MPB. O músico também coloca o Brasil em um patamar superior noutro aspecto. “As letras norte-americanas normalmente são inferiores às brasileiras, a letra em inglês geralmente não consegue repetir a densidade da brasileira e, muitas vezes, as versões são completamente diferentes”, observa. “As americanas cantam lindamente, vocalmente são magníficas, mas não têm essa coisa visceral”. Ivan se recorda de quando convivia com Elis, e como a artista determinava o andamento de toda música.

“Além da afinação, do timbre, o que mais impressionava era a musicalidade, ela interferia nos arranjos, sabia exatamente o que queria, várias músicas têm o dedo dela, e, claro, a percepção de texto que ela tinha. Elis era uma grande atriz também”. Essa foi uma das lições que a intérprete, que ainda gravou de Ivan músicas como “Cartomante” e “Aos Nossos Filhos”, parcerias com Vítor Martins, deixou para ele. “Elis me falava sobre a importância de tocar na letra e passar o conceito da música, o que ela conseguia fazer nas apresentações como ninguém, de uma maneira tão intensa que saltava aos olhos”, relembra.

Com uma formação jazzística de quem cresceu ouvindo big bands e depois passou para a bossa nova, Ivan atuou durante um bom tempo como pianista dedicado ao repertório instrumental. Foi ao ingressar na faculdade e tomar contato com os diretórios acadêmicos, de onde sairia, por exemplo, o MAU (Movimento Artístico Universitário), formado, dentre outros, por Gonzaguinha, Aldir Blanc e César Costa Filho, que Ivan passou a se interessar em compor músicas com letra.
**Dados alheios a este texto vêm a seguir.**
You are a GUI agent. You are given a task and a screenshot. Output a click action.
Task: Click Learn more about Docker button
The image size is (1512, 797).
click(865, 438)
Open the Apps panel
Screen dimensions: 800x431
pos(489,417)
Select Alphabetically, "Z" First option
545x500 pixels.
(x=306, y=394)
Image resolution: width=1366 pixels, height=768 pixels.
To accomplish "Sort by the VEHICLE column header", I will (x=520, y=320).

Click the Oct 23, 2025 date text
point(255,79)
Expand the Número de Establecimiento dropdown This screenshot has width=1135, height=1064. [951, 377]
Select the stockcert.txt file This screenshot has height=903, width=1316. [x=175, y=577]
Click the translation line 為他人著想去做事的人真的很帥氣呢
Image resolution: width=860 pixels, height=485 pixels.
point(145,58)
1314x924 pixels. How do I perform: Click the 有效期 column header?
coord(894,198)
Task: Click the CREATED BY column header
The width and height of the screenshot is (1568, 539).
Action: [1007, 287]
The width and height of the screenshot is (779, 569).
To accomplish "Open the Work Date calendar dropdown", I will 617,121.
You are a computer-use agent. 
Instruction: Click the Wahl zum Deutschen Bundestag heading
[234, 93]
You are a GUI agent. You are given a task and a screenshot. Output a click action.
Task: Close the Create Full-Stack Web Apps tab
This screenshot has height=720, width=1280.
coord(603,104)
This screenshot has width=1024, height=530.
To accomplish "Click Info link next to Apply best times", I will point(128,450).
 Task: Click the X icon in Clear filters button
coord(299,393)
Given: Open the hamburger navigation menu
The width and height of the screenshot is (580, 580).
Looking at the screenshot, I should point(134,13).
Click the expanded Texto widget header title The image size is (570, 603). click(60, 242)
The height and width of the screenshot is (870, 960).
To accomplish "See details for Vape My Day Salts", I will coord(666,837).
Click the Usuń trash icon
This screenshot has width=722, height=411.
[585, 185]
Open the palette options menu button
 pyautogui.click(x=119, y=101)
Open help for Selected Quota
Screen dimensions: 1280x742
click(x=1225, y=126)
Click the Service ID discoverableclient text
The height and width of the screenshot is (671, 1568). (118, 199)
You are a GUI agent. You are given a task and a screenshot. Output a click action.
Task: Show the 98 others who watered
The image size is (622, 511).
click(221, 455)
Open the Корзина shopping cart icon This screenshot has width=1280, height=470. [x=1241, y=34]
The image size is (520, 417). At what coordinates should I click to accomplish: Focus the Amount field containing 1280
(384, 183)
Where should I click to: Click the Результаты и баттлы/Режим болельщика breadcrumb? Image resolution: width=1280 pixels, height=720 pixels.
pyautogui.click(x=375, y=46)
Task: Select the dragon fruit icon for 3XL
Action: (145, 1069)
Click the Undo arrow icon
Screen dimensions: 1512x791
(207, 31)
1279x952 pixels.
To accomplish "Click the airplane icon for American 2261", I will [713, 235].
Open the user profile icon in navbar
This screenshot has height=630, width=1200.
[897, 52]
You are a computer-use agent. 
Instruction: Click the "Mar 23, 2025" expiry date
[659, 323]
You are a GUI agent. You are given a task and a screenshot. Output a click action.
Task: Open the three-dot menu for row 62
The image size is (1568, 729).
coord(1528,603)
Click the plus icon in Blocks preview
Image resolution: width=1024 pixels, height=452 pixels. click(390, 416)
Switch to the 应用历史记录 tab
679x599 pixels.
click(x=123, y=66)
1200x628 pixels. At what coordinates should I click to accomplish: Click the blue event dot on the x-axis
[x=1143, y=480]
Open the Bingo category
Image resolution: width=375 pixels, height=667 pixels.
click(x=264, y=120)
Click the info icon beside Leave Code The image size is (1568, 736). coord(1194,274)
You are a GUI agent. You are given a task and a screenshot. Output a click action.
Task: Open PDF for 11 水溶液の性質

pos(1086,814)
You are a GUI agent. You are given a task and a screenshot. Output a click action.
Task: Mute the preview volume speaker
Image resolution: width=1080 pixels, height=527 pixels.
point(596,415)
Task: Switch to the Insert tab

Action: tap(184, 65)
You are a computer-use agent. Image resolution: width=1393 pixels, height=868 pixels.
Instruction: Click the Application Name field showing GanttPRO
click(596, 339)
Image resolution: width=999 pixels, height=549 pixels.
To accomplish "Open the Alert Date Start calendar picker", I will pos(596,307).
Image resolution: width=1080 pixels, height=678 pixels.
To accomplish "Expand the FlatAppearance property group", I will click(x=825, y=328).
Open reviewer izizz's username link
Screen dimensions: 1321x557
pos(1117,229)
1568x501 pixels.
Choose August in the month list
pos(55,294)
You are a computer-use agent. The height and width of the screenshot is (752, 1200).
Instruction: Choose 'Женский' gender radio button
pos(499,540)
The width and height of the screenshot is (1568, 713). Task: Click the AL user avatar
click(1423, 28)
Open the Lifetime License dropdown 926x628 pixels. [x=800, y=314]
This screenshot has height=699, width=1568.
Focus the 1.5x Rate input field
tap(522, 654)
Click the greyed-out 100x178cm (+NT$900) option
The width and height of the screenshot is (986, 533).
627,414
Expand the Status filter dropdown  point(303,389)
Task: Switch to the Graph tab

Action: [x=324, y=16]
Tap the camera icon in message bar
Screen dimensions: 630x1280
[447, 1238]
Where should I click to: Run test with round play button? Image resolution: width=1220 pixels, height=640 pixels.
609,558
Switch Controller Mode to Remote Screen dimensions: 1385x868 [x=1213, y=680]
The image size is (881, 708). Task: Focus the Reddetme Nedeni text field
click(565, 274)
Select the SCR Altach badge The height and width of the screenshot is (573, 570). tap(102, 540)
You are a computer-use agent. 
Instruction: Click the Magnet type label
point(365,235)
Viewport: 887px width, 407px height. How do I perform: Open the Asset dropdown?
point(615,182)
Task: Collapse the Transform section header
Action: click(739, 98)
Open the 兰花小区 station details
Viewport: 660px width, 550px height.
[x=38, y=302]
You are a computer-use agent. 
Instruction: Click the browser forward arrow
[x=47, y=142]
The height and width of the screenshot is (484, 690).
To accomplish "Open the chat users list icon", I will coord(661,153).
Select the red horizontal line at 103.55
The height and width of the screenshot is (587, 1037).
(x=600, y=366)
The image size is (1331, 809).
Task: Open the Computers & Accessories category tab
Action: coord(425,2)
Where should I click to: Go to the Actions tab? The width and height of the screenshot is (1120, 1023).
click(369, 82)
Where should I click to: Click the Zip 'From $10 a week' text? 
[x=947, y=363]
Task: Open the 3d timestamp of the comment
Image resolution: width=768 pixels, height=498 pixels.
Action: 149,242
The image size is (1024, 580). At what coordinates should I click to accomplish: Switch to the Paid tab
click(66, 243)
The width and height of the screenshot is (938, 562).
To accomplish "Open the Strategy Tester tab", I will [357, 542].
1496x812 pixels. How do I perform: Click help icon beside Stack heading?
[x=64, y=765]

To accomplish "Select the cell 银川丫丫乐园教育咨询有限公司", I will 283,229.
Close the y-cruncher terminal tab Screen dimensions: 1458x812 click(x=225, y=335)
Parcerias. “Harmônica e melodicamente essas coisas estavam impregnadas em mim. Fui abrasileirando minhas composições pela influência de Tom Jobim, Carlinhos Lyra, Milton Nascimento, Edu Lobo, Dori Caymmi, mas, quando minha música cai na mão estrangeira e se torna internacionalizada, todos a classificam como jazzista. O irônico é que, aqui no Brasil, ninguém me convidava para festivais de jazz. Aqui eu sou pop, lá eu sou jazz”, diverte-se.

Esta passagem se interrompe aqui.